(Task objective) Given the entries that follow, write out exactly the lines starting at the one containing "Task: Click the cancel buy orders B button" and ending at the one containing "Open the magnifier", both ends included, and only those.

--- START ---

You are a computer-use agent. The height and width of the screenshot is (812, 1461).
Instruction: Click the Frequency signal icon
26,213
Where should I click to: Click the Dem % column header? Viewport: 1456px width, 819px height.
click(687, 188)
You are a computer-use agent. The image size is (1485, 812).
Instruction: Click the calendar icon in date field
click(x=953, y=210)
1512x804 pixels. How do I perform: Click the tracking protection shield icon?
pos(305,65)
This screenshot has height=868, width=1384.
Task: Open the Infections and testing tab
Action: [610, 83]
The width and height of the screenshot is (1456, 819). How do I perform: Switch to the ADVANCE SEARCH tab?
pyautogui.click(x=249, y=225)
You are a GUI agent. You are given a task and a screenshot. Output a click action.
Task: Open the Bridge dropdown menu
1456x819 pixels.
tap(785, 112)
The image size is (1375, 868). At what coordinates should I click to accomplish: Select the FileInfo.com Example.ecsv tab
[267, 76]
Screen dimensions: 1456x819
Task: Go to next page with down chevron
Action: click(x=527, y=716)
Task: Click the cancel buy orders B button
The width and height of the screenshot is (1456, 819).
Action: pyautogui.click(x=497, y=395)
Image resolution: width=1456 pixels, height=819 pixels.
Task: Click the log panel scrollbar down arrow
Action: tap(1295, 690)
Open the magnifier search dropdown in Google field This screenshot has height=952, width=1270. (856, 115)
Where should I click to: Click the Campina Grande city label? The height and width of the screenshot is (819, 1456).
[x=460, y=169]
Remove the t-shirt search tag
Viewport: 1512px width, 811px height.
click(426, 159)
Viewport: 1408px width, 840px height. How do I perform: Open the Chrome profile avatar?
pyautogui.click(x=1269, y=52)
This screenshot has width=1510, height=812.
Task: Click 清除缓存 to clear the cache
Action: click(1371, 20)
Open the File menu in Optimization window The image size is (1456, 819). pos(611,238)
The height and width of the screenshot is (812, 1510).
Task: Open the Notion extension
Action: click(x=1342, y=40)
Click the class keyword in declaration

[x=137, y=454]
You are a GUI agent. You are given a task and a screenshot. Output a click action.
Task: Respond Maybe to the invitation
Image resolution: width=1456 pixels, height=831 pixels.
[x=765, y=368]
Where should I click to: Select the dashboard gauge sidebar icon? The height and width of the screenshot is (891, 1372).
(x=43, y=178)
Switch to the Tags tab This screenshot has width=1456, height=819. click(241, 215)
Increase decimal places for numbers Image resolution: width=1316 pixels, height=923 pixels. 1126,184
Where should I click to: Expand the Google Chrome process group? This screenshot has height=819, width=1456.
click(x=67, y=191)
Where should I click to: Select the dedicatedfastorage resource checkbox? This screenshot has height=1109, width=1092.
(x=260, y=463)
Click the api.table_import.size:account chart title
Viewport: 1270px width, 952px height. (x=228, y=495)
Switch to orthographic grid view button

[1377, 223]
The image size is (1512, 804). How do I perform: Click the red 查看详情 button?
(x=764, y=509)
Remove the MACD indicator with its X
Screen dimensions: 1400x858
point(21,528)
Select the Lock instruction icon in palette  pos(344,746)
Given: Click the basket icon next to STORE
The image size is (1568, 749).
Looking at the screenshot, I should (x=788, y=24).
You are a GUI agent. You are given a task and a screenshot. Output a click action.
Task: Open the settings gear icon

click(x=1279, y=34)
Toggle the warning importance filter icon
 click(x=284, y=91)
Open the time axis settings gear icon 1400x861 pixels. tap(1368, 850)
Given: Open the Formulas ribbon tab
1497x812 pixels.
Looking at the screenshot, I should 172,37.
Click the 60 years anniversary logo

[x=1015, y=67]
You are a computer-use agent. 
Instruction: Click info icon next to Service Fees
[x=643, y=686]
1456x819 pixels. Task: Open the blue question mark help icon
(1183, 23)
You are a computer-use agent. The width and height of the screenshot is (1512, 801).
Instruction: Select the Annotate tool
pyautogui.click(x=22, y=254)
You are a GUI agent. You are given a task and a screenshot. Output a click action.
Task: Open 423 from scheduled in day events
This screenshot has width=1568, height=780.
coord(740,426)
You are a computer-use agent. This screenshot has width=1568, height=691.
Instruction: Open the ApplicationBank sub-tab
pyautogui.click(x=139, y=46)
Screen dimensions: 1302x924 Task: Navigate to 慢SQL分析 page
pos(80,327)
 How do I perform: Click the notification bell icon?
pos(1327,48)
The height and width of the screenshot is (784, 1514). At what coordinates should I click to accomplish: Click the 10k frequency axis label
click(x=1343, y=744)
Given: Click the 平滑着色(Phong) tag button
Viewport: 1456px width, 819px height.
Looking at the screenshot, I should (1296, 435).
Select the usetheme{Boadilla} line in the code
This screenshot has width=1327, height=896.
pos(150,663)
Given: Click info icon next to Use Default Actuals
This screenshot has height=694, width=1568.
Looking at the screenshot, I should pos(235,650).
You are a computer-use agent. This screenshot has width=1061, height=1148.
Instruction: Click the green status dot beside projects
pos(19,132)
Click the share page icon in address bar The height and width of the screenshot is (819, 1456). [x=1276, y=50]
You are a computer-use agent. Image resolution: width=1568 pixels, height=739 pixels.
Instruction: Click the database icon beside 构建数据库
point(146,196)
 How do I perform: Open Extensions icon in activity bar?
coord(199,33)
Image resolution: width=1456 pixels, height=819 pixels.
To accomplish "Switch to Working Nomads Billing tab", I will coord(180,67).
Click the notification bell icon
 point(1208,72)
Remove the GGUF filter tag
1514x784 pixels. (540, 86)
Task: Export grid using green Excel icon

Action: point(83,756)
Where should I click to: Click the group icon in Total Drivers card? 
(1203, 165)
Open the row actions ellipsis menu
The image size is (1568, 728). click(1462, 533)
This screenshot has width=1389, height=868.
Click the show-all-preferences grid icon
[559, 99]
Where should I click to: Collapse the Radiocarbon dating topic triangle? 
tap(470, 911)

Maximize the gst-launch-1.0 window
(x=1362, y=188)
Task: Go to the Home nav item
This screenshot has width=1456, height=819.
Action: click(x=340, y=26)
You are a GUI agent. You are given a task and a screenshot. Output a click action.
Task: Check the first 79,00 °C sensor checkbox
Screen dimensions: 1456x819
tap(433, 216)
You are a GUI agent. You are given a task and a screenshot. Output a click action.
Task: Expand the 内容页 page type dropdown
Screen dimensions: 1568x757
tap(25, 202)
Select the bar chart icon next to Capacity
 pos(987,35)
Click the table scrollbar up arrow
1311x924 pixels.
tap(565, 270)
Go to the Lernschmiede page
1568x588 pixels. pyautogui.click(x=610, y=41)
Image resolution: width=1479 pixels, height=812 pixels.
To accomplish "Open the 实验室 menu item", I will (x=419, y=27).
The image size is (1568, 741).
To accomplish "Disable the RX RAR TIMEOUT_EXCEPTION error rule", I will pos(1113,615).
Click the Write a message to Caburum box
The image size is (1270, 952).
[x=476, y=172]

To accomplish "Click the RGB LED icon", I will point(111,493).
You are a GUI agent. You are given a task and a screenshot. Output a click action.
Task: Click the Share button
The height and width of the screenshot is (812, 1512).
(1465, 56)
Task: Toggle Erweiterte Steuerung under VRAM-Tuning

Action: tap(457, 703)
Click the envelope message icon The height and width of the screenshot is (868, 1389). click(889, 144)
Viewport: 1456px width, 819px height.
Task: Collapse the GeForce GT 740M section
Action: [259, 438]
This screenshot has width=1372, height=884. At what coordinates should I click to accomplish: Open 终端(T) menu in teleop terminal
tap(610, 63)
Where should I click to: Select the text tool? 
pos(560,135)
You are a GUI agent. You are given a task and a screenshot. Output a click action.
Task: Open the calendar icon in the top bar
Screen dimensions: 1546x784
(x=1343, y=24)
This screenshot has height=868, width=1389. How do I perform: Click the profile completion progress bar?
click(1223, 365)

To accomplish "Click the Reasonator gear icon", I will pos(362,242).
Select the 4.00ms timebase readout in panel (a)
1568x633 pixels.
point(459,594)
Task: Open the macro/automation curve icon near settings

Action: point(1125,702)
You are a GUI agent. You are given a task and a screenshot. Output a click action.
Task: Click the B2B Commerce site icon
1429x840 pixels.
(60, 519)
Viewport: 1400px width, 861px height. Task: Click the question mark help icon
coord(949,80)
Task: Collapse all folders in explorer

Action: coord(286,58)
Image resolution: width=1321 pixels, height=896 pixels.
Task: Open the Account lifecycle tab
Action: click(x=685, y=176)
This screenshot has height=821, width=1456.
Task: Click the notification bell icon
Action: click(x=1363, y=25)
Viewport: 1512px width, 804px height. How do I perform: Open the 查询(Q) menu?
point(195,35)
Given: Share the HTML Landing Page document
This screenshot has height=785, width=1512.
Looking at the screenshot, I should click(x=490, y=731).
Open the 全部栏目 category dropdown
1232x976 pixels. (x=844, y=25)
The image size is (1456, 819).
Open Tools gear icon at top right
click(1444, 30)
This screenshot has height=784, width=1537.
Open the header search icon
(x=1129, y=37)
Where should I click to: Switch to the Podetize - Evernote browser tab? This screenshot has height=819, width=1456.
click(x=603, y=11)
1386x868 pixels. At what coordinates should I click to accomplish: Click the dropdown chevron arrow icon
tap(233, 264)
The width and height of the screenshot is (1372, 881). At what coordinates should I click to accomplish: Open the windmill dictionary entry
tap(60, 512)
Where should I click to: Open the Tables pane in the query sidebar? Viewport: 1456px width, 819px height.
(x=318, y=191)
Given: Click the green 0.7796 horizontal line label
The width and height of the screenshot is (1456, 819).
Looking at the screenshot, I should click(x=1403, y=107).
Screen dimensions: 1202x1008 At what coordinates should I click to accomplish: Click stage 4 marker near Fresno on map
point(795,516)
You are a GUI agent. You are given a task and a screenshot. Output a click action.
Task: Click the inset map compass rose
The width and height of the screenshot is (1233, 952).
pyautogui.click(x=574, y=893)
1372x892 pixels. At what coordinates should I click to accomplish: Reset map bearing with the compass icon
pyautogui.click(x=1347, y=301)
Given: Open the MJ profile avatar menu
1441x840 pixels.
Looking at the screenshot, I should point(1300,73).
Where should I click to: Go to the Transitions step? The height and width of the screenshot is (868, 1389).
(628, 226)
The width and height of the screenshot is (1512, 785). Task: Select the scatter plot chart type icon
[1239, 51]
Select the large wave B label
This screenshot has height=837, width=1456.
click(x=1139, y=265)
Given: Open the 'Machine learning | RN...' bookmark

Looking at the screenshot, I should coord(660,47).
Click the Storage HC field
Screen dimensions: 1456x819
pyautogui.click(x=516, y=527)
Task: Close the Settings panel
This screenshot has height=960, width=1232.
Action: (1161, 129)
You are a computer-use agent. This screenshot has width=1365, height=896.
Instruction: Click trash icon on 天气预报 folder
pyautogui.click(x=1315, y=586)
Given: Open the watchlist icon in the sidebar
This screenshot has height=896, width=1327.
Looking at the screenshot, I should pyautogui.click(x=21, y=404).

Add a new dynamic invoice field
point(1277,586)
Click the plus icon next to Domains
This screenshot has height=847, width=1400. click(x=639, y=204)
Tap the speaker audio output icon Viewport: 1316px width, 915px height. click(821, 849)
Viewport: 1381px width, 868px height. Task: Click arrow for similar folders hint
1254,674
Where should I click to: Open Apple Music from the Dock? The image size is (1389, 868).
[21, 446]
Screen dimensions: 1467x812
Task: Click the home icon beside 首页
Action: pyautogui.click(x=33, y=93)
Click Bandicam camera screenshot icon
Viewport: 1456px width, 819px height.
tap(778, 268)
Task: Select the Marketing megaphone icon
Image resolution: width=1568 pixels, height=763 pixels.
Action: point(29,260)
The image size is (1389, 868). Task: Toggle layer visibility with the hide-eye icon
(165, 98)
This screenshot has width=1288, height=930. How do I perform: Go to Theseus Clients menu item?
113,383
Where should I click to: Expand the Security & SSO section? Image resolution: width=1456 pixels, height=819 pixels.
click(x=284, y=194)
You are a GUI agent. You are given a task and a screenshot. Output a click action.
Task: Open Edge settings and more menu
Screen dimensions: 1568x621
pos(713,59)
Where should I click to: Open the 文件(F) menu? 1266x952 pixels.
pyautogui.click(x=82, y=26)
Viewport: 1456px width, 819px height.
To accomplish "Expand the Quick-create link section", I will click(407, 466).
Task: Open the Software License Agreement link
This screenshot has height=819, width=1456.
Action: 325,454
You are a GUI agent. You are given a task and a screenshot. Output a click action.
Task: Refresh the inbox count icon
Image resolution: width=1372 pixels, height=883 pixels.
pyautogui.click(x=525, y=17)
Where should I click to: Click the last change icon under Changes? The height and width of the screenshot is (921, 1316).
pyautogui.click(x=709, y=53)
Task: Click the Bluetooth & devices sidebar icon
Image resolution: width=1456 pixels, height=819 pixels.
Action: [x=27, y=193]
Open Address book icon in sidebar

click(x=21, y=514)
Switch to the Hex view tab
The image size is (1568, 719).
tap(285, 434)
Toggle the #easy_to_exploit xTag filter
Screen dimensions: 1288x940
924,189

--- END ---

(Solution)
Task: Click the cancel buy orders B button
The width and height of the screenshot is (1456, 819).
Action: pyautogui.click(x=497, y=395)
Image resolution: width=1456 pixels, height=819 pixels.
Task: Click the log panel scrollbar down arrow
Action: tap(1295, 690)
Open the magnifier search dropdown in Google field This screenshot has height=952, width=1270. (856, 115)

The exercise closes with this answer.